WARNING/CAUTION: Even though it may be rare, some people may have very bad and sometimes deadly side effects when taking a drug. Tell your doctor or get medical help right away if you have any of the following signs or symptoms that may be related to a very bad side effect:

  • Signs of an allergic reaction, like rash; hives; itching; red, swollen, blistered, or peeling skin with or without fever; wheezing; tightness in the chest or throat; trouble breathing, swallowing, or talking; unusual hoarseness; or swelling of the mouth, face, lips, tongue, or throat.
  • Signs of fluid and electrolyte problems like mood changes, confusion, muscle pain or weakness, a heartbeat that does not feel normal, very bad dizziness or passing out, fast heartbeat, more thirst, seizures, feeling very tired or weak, not hungry, unable to pass urine or change in the amount of urine produced, dry mouth, dry eyes, or very bad upset stomach or throwing up.
  • Signs of kidney problems like unable to pass urine, change in how much urine is passed, blood in the urine, or a big weight gain.
  • Signs of high blood sugar like confusion, feeling sleepy, more thirst, more hungry, passing urine more often, flushing, fast breathing, or breath that smells like fruit.
  • Signs of liver problems like dark urine, feeling tired, not hungry, upset stomach or stomach pain, light-colored stools, throwing up, or yellow skin or eyes.
  • Signs of a pancreas problem (pancreatitis) like very bad stomach pain, very bad back pain, or very bad upset stomach or throwing up.
  • Very bad dizziness or passing out.
  • A burning, numbness, or tingling feeling that is not normal.
  • Chest pain or pressure.
  • Not able to get or keep an erection.
  • Any unexplained bruising or bleeding.
  • Feeling very tired or weak.
  • Fever or chills.
  • Sore throat.
  • Restlessness.
  • Low mood (depression).
  • Swelling, warmth, numbness, change of color, or pain in a leg or arm.
  • Change in eyesight.

What are some other side effects of Metolazone?

All drugs may cause side effects. However, many people have no side effects or only have minor side effects.

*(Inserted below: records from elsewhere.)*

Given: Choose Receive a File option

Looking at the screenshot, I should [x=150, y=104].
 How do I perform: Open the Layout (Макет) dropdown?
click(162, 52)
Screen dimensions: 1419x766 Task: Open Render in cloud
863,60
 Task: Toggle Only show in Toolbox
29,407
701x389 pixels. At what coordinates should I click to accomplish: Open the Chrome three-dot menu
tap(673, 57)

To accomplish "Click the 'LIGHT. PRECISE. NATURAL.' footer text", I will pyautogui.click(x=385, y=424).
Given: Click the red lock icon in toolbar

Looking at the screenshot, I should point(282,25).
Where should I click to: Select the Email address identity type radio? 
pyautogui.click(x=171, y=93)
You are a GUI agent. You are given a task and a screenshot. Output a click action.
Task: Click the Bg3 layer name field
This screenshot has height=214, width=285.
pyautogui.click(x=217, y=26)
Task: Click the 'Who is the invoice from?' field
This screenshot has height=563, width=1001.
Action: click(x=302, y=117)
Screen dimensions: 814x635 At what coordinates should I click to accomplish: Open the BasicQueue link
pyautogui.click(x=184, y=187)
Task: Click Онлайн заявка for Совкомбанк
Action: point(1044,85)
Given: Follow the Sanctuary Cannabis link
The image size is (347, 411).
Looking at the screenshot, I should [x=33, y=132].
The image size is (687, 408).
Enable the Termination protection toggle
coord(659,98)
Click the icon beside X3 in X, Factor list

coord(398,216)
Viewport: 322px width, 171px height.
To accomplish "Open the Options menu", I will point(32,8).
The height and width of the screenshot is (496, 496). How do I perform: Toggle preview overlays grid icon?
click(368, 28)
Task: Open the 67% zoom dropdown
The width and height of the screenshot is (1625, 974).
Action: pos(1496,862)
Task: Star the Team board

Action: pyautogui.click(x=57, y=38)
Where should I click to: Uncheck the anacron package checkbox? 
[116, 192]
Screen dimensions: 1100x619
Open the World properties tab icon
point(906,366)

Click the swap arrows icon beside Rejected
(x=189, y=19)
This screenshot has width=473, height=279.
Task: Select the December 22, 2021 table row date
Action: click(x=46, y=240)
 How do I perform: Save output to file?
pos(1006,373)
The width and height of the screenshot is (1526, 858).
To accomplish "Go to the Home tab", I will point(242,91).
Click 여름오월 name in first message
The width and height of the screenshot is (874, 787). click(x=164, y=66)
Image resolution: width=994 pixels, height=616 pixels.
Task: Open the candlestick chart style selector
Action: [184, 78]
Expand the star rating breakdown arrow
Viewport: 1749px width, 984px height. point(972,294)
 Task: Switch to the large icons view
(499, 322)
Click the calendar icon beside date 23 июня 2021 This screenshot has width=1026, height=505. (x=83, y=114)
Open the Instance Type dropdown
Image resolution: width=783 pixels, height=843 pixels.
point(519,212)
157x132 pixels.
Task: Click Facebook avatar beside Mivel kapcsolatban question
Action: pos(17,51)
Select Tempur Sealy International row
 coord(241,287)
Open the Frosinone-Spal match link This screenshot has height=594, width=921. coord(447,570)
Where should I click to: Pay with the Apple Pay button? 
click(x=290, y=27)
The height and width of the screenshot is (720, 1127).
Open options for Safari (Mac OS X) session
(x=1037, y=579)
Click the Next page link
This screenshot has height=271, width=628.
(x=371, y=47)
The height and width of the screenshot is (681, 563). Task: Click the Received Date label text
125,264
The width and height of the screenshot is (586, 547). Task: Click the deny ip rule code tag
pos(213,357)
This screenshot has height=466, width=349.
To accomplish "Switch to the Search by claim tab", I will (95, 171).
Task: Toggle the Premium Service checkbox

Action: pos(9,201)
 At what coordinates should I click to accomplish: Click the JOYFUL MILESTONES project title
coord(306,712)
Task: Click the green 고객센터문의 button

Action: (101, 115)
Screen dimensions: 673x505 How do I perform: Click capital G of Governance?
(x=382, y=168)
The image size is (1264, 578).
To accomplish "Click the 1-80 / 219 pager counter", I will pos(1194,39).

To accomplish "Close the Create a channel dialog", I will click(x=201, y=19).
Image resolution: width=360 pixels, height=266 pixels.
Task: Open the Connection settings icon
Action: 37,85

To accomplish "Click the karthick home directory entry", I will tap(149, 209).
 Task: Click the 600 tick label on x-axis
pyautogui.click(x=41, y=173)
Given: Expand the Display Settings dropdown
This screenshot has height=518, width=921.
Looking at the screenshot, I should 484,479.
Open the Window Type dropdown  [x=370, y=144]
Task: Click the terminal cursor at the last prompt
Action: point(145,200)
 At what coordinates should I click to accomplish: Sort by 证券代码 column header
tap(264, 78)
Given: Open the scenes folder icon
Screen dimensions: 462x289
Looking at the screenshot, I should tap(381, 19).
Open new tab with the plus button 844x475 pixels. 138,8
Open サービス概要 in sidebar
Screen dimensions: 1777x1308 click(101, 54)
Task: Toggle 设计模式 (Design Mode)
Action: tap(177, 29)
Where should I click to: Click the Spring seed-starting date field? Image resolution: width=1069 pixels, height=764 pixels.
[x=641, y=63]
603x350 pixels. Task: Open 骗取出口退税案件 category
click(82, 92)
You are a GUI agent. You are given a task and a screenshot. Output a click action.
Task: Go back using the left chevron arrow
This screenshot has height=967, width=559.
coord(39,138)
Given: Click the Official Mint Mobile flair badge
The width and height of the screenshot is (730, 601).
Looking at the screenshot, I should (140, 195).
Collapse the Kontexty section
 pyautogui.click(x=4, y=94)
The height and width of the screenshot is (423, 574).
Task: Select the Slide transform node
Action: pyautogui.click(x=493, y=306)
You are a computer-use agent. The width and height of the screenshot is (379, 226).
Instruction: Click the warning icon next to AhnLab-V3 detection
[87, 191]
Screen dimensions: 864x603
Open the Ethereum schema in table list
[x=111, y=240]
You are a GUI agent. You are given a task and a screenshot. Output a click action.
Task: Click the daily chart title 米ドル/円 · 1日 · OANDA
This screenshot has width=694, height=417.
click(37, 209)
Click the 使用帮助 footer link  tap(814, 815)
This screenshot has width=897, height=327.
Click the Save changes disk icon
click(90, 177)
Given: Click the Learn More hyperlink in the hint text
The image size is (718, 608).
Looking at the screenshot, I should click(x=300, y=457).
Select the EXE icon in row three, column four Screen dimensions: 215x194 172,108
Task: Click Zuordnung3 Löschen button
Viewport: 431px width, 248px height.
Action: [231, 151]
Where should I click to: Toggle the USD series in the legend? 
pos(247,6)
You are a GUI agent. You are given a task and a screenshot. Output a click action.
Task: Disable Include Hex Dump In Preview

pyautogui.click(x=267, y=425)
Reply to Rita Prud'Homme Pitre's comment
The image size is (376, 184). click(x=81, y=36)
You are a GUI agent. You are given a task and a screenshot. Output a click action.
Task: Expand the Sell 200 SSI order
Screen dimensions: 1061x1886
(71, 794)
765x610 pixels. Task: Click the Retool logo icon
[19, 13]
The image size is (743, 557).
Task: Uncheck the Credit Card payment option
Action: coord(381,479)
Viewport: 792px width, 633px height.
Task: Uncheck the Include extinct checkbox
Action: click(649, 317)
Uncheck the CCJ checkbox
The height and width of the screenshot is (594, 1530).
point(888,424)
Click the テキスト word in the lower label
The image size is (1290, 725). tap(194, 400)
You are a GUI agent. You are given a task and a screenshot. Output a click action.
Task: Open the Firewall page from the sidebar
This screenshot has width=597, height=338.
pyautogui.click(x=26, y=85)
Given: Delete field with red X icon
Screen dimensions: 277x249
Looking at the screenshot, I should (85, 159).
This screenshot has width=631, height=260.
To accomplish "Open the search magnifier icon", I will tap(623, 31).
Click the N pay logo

Call your doctor or get medical help if any of these side effects or any other side effects bother you or do not go away:

  • Hard stools (constipation).
  • Loose stools (diarrhea).
  • Dizziness.
  • Feeling sleepy.
  • Feeling tired or weak.
  • Headache.
  • Joint pain.
  • Not hungry.
  • Upset stomach or throwing up.
  • Bloating.
  • Belly pain.

These are not all of the side effects that may occur. If you have questions about side effects, call your doctor. Call your doctor for medical advice about side effects.

You may report side effects to the FDA at 1-800-FDA-1088. You may also report side effects at http://www.fda.gov/medwatch.

If OVERDOSE is suspected:

If you think there has been an overdose, call your poison control center or get medical care right away. Be ready to tell or show what was taken, how much, and when it happened.

How do I store and/or throw out Metolazone?

  • Store at room temperature.
  • Protect from light.
  • Store in a dry place. Do not store in a bathroom.
  • Keep all drugs in a safe place. Keep all drugs out of the reach of children and pets.
  • Throw away unused or expired drugs. Do not flush down a toilet or pour down a drain unless you are told to do so. Check with your pharmacist if you have questions about the best way to throw out drugs. There may be drug take-back programs in your area.

Consumer information use

  • If your symptoms or health problems do not get better or if they become worse, call your doctor.
  • Do not share your drugs with others and do not take anyone else's drugs.
  • Keep a list of all your drugs (prescription, natural products, vitamins, OTC) with you. Give this list to your doctor.
  • Talk with the doctor before starting any new drug, including prescription or OTC, natural products, or vitamins.
  • Some drugs may have another patient information leaflet. Check with your pharmacist. If you have any questions about metolazone, please talk with your doctor, nurse, pharmacist, or other health care provider.
  • If you think there has been an overdose, call your poison control center or get medical care right away. Be ready to tell or show what was taken, how much, and when it happened.

Further information

Always consult your healthcare provider to ensure the information displayed on this page applies to your personal circumstances.